Wybór tych przykładów nie jest przypadkowy – wśród przetrwałych do czasów współczesnych cywilizacji naczelnych – pierwszego rzędu – antropolog kulturowy Philip Bagby wymienia zachodnią (w wielu aspektach będącą kontynuacją klasycznej, czyli grecko-rzymskiej), bliskowschodnią (rozwijającą się na obszarze wcześniejszej cywilizacji mezopotamskiej), indyjską oraz chińską. Co do dwóch – japońskiej oraz rosyjskiej – zachowuje wątpliwości, czy należałoby je zaliczyć do cywilizacji drugiego rzędu, czy również do naczelnych.
Specyfiką cywilizacji europejskiej jest brak jednego ośrodka dominującego. Imperium, z którego cywilizacja ta się wywodzi, jest bowiem Rzym, który jednak nie zdołał zachować równej spoistości politycznej, kolejne zaś próby ustanowienia na kontynencie, przy użyciu środków militarnych, hegemonii kończyły się niepowodzeniem. Jego kontynuatorami i dziedzicami są wszystkie państwa europejskie (a w pewnym sensie nawet wszystkie należące do cywilizacji zachodniej). Wymusza to na cywilizacji i potencjalnym państwie europejskim silne odwoływanie się do – zawartej skądinąd również w jej kodzie kulturowym – tradycji pluralistycznej i demokratycznej, poszukującej jedności w różnorodności, gdyż tylko pokojowo zjednoczona Europa może zapewnić sobie pozycję partnerską względem największych i posiadających kontynentalne rozmiary (jak USA, Rosja, Chiny, Indie czy aspirująca do tej roli Brazylia) światowych graczy.

MATERIAŁ ŹRÓDŁOWY:
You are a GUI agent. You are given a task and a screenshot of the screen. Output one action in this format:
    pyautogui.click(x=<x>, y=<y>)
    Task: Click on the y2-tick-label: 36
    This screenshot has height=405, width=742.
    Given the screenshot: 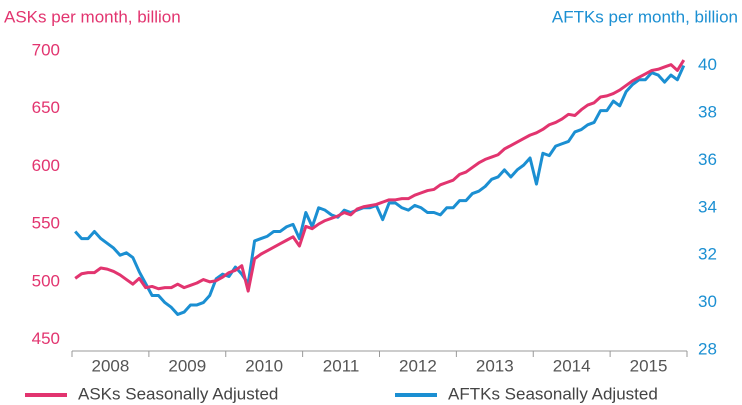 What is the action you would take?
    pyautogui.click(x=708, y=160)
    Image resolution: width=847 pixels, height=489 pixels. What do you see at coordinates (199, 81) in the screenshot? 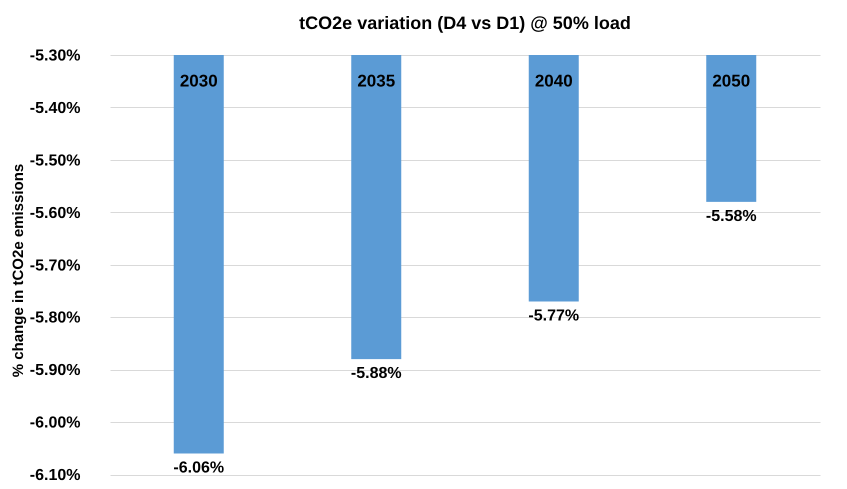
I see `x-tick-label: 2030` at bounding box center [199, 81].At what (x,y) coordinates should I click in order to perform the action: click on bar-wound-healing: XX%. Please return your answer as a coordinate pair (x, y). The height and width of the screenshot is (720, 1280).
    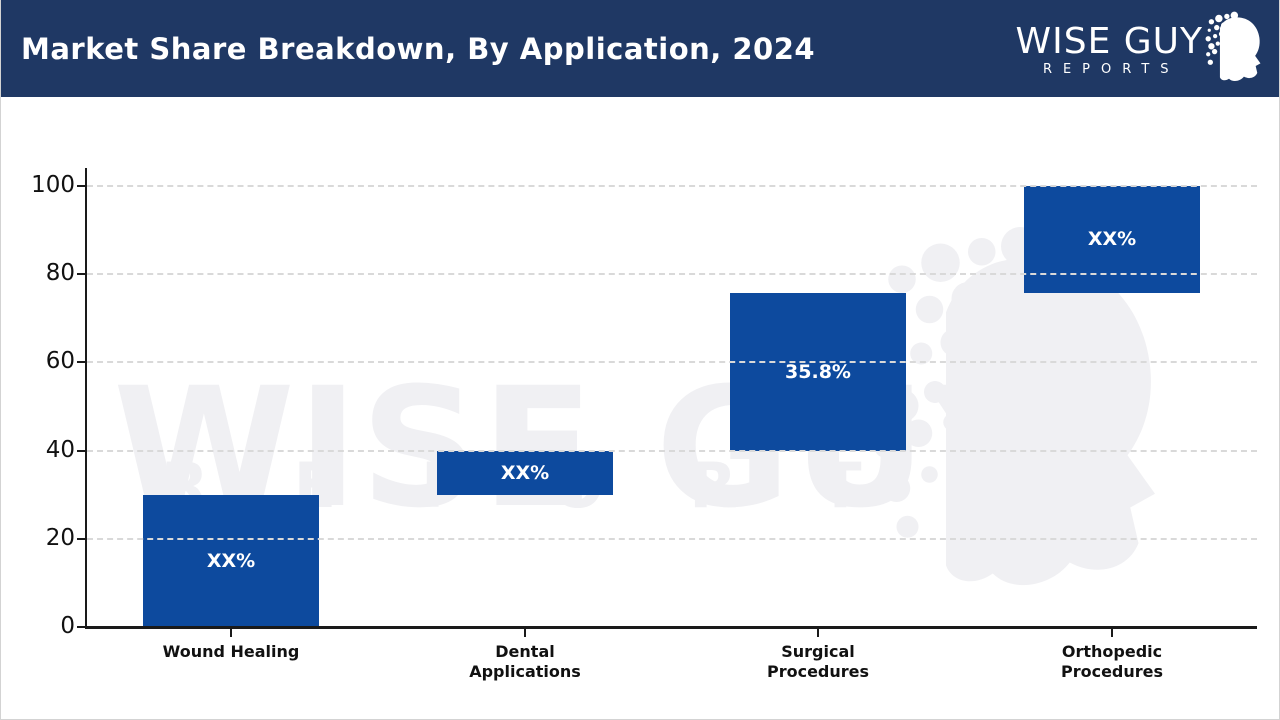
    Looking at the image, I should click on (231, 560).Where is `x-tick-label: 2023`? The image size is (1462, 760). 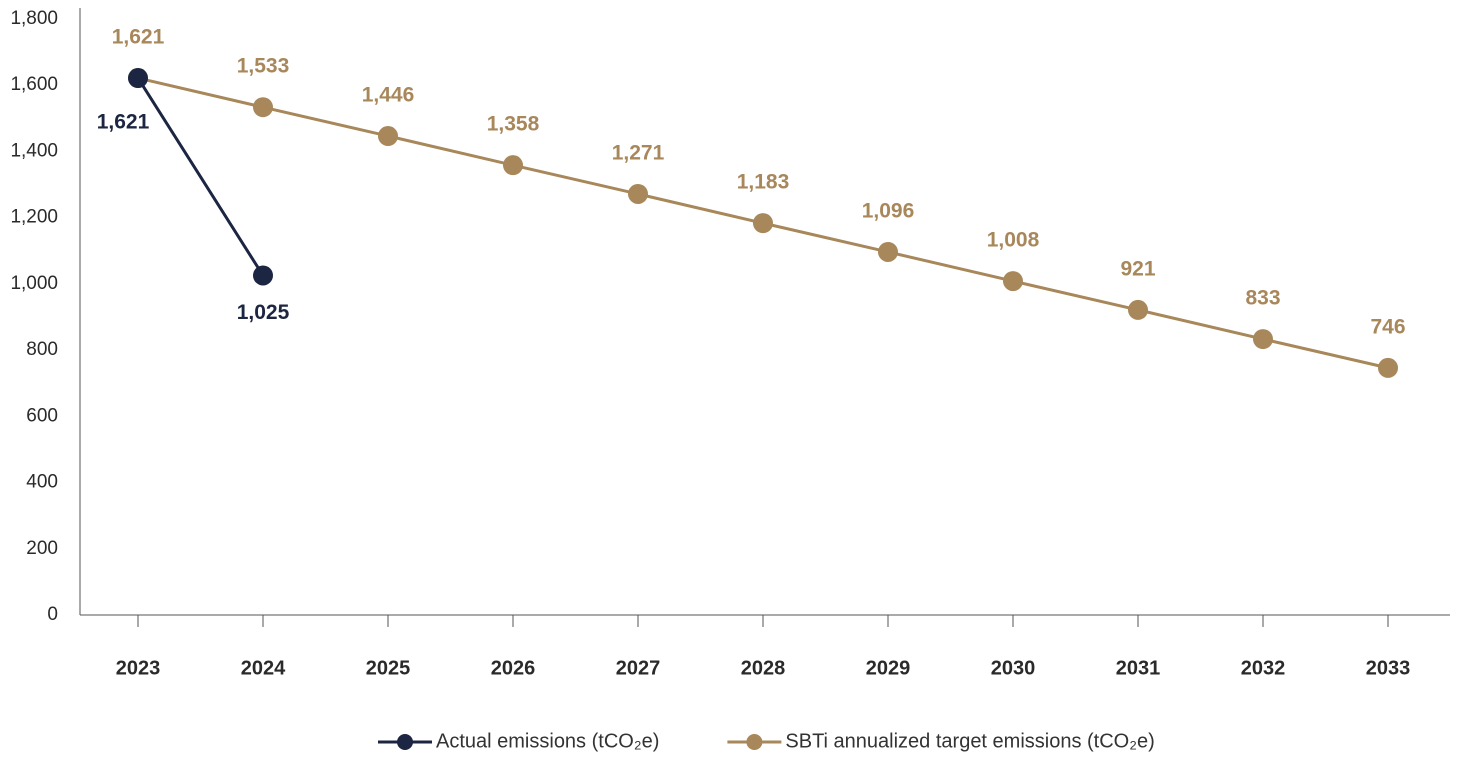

---

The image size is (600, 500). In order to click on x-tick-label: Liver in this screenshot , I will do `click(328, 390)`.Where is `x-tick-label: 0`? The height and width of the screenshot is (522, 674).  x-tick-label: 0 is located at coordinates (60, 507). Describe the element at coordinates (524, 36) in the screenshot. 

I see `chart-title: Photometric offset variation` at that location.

ZESTAW ĆWICZEŃ:
A) Odpowiedz krótko na pytania do tekstu o cywilizacjach:
(i) Jakie cywilizacje naczelne, przetrwałe do czasów współczesnych, wymienia Philip Bagby?
(ii) Co do których dwóch cywilizacji Bagby ma wątpliwości, czy są naczelne, czy drugiego rzędu?
(iii) Co tekst podaje jako specyfikę cywilizacji europejskiej?
B) Rozwiń tekst o cywilizacjach, dopisując dalszy ciąg od miejsca, w którym się kończy.

WYNIKI ZADAŃ:
A)
(i) Zachodnią, bliskowschodnią, indyjską i chińską.
(ii) Co do japońskiej i rosyjskiej.
(iii) Brak jednego ośrodka dominującego.

B)
Przykłady Chin oraz Indii (przywołać można by tu także inne państwa o rosnących ambicjach regionalnych, jak Indonezja – około 300 grup etnicznych posługujących się dwustu pięćdziesięcioma językami na trzynastu tysiącach wysp – czy najludniejsza na kontynencie afrykańskim i również niezwykle zróżnicowana etnicznie i językowo Nigeria) pokazują, że wykształcenie ponadjęzykowej, religijnej i etnicznej tożsamości w łonie jednego kręgu cywilizacyjnego jest możliwe i w istocie stanowi decyzję polityczną, gdyż to przeszkody natury politycznej, a nie kulturowej, stanowią dla niej największą przeszkodę. W wypadku Europy nie oznacza to negowania jakiejkolwiek odrębności kulturowej poszczególnych państw europejskich. Jednak to właśnie pojęcie cywilizacji odnosi się tutaj do tego, co można określić mianem „wartości” czy „idei”, według których organizowane jest społeczeństwo. Poszczególne kultury różnią się językiem, lokalną historią, obyczajami, kuchnią, mają własne zbiory wybitnych postaci. Różnice kulturowe – i nierozłącznie z nimi związane stereotypy i uogólnienia – występują nie tylko na poziomie narodowym, ale również ponadnarodowym: regionalnym (kultura romańska, germańska, skandynawska, słowiańska, anglosaska itp.) i lokalnym (nie tylko w wypadku kultury baskijskiej, katalońskiej, kaszubskiej czy śląskiej, ale także małopolskiej, mazowieckiej lub wielkopolskiej). W myśl słów Massimo d’Azeglio, który podczas inauguracyjnej sesji włoskiego parlamentu w 1861 roku powiedział: „Skoro już stworzyliśmy Włochy, trzeba będzie zabrać się do tworzenia Włochów”; naturalne jest, że politycznemu jednoczeniu się kontynentu towarzyszyć będzie stwarzanie się Europejczyka.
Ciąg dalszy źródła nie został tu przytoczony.